How to complete this task: Among the records below, one line contains "The height and width of the screenshot is (311, 514)."; copy that line and all that follow it, exactly as written.

══ Data ══

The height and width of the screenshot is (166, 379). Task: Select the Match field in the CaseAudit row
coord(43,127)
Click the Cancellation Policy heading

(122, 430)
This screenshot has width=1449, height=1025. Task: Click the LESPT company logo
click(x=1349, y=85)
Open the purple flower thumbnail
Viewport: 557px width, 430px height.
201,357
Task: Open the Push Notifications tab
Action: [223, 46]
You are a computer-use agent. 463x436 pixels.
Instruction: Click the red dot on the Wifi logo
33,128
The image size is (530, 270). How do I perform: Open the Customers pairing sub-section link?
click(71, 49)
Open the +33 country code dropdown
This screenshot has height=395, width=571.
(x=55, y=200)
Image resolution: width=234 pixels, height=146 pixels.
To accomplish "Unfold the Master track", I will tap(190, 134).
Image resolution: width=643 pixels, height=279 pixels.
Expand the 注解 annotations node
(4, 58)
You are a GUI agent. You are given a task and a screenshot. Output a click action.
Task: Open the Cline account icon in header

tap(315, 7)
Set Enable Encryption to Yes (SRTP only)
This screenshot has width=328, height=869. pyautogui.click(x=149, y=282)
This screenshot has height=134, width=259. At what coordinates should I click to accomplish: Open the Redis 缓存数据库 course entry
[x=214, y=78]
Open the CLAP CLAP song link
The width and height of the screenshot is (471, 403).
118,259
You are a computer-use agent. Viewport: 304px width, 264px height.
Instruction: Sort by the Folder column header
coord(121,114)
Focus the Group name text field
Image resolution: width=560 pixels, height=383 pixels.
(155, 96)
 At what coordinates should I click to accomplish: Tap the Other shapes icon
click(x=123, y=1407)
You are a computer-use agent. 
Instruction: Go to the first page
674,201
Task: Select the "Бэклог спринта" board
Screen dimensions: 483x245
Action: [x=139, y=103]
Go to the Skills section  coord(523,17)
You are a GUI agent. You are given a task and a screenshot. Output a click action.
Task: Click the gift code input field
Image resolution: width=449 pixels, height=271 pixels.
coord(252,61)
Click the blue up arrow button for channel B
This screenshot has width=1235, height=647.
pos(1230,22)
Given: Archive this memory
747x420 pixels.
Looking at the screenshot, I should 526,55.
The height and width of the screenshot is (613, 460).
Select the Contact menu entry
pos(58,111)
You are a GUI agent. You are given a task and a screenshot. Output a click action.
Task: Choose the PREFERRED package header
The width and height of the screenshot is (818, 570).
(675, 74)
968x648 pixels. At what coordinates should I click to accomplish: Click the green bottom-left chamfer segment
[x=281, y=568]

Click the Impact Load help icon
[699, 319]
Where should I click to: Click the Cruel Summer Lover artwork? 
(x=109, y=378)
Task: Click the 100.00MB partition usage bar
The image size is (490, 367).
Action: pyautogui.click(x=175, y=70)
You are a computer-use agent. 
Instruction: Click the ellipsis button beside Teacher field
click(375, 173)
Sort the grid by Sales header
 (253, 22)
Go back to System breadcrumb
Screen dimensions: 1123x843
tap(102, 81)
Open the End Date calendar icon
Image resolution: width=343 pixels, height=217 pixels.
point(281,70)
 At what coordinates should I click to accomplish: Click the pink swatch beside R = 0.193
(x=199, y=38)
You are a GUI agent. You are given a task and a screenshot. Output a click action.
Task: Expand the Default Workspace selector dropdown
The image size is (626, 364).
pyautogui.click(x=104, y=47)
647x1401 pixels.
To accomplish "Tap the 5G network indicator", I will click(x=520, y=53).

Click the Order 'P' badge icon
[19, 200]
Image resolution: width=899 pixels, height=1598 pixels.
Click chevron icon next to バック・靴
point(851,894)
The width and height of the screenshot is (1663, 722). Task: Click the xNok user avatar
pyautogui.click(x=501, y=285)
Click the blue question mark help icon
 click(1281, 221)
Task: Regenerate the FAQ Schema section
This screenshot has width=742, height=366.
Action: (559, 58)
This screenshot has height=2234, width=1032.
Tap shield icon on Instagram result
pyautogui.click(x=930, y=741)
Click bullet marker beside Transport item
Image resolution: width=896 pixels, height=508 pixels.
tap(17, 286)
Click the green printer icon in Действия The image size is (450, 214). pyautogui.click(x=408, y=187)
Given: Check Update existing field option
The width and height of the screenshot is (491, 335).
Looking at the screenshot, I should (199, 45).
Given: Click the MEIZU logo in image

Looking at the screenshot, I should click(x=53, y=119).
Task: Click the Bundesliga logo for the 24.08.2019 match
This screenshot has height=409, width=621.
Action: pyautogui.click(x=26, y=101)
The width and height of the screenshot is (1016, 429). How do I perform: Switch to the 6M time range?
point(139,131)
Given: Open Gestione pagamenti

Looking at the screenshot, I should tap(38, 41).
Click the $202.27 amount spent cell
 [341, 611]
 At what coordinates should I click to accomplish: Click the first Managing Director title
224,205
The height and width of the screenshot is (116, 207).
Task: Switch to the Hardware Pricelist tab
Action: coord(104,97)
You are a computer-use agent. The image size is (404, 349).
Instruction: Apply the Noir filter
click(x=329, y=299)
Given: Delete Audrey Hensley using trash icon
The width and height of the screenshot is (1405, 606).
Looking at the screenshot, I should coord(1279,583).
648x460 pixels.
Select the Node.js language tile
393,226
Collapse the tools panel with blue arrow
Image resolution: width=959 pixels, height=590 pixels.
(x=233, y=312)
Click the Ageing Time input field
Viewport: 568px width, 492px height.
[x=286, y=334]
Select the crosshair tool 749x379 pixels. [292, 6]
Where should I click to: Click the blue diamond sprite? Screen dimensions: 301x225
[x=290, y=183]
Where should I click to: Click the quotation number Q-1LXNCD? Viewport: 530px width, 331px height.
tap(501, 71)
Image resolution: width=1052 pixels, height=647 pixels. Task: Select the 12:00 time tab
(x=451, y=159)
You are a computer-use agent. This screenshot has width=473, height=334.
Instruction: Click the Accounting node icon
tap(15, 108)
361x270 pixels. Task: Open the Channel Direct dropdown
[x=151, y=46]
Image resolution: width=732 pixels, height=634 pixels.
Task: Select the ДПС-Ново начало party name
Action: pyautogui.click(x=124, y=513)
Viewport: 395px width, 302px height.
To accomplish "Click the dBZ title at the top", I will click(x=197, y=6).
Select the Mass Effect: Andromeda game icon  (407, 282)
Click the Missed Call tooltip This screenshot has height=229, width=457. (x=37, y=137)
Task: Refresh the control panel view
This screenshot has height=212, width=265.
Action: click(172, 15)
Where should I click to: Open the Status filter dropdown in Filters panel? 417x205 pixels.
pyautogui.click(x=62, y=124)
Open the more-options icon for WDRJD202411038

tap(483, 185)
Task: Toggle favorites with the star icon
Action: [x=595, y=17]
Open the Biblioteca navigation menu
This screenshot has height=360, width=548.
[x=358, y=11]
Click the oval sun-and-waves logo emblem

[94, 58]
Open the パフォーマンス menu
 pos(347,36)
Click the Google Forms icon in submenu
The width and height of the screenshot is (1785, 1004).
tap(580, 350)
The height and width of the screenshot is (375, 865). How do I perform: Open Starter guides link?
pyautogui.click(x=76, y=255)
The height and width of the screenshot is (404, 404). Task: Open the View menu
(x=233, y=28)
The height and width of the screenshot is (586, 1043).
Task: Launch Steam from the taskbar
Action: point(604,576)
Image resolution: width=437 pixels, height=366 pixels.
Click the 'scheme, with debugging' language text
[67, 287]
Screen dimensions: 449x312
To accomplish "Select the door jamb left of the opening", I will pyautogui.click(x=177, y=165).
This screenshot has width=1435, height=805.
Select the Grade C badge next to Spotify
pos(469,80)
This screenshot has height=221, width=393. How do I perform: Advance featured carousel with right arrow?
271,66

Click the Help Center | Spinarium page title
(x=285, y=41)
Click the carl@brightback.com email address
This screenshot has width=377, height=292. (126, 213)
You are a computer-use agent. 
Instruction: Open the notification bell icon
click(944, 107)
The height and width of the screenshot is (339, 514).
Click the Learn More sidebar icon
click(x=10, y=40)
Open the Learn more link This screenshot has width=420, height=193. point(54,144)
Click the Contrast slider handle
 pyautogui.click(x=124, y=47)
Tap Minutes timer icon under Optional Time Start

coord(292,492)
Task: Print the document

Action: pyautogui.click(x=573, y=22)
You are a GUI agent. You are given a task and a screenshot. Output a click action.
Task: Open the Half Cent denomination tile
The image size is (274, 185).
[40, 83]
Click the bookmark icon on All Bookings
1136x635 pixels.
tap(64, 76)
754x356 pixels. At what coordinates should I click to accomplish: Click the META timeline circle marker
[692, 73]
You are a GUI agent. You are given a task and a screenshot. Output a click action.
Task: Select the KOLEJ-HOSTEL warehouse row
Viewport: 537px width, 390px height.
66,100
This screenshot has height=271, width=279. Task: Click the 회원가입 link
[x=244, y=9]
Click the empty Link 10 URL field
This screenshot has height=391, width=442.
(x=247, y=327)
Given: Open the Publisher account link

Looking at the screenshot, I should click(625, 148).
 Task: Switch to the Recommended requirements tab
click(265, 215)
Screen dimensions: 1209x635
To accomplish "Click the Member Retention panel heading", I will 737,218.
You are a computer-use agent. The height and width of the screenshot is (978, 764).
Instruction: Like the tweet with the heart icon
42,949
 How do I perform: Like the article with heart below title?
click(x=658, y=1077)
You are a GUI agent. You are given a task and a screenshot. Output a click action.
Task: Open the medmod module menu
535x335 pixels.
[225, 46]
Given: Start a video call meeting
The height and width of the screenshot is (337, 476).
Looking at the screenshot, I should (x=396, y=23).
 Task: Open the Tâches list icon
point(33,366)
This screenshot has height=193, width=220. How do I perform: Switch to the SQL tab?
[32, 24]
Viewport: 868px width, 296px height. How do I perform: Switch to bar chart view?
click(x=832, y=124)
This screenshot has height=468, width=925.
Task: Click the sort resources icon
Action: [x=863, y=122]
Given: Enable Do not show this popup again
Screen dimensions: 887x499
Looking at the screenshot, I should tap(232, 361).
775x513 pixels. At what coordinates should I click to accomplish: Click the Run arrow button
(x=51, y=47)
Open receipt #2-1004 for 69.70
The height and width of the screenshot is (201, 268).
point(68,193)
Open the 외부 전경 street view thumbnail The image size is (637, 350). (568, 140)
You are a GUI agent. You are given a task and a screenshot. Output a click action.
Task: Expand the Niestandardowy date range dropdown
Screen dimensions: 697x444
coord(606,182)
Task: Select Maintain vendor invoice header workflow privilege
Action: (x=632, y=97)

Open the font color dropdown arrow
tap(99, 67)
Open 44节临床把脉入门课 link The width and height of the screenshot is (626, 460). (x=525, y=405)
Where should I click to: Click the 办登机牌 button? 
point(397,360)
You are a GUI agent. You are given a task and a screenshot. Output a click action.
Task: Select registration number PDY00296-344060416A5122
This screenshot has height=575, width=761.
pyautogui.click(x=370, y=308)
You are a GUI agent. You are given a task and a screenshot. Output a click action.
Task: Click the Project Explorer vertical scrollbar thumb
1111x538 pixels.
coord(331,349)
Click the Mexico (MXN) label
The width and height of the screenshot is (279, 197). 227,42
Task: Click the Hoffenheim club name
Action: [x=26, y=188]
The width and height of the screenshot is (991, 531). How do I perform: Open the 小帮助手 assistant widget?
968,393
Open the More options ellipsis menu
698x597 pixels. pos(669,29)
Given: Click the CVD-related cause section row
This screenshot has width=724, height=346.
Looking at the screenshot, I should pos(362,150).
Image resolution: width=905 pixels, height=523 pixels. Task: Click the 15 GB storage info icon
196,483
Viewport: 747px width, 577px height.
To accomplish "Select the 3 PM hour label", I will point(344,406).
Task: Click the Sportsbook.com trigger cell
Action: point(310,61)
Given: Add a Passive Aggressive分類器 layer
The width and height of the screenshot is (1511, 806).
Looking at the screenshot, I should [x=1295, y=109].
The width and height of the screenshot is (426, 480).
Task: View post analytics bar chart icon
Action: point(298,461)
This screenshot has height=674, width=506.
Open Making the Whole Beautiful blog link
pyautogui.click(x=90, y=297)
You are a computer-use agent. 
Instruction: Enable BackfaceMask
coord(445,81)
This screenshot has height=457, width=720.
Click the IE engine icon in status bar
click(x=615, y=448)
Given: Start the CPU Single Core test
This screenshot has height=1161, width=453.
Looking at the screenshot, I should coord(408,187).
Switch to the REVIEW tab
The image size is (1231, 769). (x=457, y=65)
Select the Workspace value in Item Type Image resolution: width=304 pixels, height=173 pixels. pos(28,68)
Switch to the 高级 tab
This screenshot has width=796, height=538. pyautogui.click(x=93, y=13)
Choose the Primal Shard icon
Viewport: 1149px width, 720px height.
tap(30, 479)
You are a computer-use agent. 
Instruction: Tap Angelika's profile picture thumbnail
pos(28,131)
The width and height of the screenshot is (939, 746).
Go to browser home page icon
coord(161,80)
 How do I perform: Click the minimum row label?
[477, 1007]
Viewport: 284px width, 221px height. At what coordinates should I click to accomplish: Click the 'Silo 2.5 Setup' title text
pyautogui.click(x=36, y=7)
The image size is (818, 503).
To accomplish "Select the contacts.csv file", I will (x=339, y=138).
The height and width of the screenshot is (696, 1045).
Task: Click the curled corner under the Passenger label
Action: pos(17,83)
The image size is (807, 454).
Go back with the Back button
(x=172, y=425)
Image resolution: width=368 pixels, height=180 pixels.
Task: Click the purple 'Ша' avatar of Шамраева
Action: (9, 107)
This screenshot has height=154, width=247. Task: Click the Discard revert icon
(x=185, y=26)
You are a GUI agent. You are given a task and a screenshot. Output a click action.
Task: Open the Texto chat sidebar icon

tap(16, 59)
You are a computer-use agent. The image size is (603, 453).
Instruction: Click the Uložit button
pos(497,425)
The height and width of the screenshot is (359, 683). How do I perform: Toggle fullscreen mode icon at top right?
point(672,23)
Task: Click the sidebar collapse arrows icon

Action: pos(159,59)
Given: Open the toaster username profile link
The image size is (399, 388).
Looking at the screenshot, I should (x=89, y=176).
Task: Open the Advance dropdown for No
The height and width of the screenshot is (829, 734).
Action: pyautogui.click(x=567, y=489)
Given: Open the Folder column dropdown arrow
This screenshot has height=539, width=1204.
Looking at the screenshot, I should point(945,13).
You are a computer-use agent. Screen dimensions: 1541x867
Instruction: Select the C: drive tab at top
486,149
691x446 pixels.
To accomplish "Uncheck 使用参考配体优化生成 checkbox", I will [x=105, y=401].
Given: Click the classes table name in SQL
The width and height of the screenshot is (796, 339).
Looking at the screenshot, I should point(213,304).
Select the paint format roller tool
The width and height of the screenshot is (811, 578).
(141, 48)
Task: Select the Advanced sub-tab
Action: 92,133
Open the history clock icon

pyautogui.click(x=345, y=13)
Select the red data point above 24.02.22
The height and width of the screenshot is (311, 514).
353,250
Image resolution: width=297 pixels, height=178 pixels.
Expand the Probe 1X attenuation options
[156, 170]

═══

Solution to the problem:
The height and width of the screenshot is (311, 514).
353,250
Image resolution: width=297 pixels, height=178 pixels.
Expand the Probe 1X attenuation options
[156, 170]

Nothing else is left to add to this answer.